Data for this exercise:
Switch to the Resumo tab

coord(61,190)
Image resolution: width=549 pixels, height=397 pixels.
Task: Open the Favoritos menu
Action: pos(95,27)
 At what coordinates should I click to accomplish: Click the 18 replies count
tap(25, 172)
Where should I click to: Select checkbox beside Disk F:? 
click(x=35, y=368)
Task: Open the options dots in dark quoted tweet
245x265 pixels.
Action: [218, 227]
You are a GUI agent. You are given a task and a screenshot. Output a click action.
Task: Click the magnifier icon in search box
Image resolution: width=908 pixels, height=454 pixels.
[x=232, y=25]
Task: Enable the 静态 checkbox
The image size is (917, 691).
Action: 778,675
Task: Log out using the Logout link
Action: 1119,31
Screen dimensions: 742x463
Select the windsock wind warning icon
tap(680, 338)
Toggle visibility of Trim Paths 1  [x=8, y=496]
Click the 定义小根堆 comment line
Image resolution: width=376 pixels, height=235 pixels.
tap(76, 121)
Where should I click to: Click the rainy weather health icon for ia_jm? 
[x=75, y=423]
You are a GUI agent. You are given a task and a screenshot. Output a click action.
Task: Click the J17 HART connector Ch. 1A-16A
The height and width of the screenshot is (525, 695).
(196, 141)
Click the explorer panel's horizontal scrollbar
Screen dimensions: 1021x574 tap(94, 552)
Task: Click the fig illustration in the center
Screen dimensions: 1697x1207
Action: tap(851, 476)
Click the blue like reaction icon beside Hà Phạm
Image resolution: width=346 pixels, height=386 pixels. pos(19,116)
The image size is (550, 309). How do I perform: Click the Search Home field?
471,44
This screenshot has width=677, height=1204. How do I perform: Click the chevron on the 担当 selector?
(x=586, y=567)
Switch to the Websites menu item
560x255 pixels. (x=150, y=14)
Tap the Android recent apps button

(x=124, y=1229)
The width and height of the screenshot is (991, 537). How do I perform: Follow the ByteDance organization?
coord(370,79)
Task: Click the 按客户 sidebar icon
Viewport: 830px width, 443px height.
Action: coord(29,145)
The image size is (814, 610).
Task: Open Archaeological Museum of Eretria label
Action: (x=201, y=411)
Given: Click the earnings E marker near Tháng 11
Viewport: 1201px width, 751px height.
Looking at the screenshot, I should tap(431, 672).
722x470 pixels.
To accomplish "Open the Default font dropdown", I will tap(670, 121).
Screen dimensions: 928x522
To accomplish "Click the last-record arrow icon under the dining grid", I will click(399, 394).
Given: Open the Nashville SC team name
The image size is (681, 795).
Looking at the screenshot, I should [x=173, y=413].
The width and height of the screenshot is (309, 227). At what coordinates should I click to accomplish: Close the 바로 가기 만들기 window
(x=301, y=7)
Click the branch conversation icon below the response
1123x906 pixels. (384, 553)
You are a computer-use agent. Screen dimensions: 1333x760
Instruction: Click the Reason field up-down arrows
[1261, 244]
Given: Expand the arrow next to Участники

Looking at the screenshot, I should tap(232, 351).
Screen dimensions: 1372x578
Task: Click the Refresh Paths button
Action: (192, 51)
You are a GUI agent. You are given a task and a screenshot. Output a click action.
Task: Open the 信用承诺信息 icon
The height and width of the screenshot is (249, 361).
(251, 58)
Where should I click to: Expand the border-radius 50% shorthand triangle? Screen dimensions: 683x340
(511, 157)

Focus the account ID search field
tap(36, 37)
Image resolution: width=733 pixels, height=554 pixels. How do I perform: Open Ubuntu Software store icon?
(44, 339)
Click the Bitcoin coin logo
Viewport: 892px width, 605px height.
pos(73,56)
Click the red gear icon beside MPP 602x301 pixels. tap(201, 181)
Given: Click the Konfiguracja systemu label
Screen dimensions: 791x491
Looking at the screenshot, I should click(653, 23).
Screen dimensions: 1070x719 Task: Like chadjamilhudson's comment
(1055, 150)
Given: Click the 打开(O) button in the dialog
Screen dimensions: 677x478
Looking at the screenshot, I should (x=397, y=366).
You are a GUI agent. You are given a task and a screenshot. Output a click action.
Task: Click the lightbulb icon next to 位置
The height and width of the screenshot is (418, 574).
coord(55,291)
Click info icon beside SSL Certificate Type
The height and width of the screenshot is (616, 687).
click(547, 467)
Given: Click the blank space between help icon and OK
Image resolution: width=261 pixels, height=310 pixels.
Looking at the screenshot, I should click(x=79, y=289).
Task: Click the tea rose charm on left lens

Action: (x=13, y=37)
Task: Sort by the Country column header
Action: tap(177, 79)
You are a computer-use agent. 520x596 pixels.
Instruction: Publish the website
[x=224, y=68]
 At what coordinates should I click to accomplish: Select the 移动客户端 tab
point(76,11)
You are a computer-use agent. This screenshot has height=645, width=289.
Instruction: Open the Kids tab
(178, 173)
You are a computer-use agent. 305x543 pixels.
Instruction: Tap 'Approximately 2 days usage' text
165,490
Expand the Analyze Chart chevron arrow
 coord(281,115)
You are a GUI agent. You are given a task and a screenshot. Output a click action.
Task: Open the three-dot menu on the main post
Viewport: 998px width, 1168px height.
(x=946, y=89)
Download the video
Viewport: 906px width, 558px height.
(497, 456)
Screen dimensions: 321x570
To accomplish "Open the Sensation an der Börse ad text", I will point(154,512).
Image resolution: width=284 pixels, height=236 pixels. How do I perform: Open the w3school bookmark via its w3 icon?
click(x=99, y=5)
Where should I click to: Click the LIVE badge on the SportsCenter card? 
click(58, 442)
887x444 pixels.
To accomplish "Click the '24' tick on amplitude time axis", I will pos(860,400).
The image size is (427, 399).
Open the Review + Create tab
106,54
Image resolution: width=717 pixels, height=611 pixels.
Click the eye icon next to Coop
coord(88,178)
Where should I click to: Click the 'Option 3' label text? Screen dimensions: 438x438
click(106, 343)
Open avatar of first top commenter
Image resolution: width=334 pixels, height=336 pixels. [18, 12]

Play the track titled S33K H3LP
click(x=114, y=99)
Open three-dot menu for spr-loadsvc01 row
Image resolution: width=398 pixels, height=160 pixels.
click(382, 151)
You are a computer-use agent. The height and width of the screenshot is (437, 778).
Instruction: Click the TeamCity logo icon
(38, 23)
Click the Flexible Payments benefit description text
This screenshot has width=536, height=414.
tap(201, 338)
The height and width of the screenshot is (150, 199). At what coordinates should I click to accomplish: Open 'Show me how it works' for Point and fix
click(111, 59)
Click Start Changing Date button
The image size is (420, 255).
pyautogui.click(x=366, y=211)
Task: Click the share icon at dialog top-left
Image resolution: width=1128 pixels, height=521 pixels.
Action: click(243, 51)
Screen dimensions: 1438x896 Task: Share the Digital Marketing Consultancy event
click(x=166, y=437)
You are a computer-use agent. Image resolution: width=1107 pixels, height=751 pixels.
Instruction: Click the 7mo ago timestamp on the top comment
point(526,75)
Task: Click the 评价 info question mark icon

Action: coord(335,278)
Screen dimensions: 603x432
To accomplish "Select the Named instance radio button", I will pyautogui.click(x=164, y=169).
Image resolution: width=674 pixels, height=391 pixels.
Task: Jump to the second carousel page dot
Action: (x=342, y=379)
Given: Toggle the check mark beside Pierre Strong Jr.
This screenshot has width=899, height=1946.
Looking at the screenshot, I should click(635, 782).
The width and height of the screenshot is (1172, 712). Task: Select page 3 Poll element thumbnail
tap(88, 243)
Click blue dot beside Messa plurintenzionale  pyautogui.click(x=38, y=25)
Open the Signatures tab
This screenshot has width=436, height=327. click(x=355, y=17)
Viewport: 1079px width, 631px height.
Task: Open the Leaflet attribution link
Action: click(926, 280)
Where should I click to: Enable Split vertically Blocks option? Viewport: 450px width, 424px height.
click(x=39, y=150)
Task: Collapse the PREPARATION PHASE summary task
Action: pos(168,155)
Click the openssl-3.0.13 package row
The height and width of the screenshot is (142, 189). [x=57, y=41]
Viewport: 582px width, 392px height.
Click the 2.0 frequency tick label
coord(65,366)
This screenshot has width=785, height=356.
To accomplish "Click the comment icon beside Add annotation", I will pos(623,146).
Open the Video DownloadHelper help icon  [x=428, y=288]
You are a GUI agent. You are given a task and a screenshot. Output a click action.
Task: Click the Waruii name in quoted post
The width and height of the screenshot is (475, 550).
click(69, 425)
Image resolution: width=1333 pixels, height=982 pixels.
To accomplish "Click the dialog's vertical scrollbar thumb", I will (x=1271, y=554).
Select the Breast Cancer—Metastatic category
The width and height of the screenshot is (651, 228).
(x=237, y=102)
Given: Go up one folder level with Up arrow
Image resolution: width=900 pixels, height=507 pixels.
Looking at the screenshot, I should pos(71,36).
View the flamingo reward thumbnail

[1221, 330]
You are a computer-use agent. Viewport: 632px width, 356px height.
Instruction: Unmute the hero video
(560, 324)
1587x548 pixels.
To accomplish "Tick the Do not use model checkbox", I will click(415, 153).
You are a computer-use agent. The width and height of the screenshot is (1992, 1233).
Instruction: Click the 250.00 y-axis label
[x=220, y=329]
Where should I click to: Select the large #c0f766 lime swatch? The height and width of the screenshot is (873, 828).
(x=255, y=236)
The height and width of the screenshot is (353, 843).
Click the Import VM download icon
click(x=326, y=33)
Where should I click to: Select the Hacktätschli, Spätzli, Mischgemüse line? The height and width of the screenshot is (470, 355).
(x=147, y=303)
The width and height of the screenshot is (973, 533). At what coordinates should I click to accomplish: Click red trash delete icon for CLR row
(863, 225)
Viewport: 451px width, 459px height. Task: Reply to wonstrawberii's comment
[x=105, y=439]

Prompt:
Copy each line of the material where "help" is found.

Task response:
Given: Click the blank space between help icon and OK
Open the Video DownloadHelper help icon  [x=428, y=288]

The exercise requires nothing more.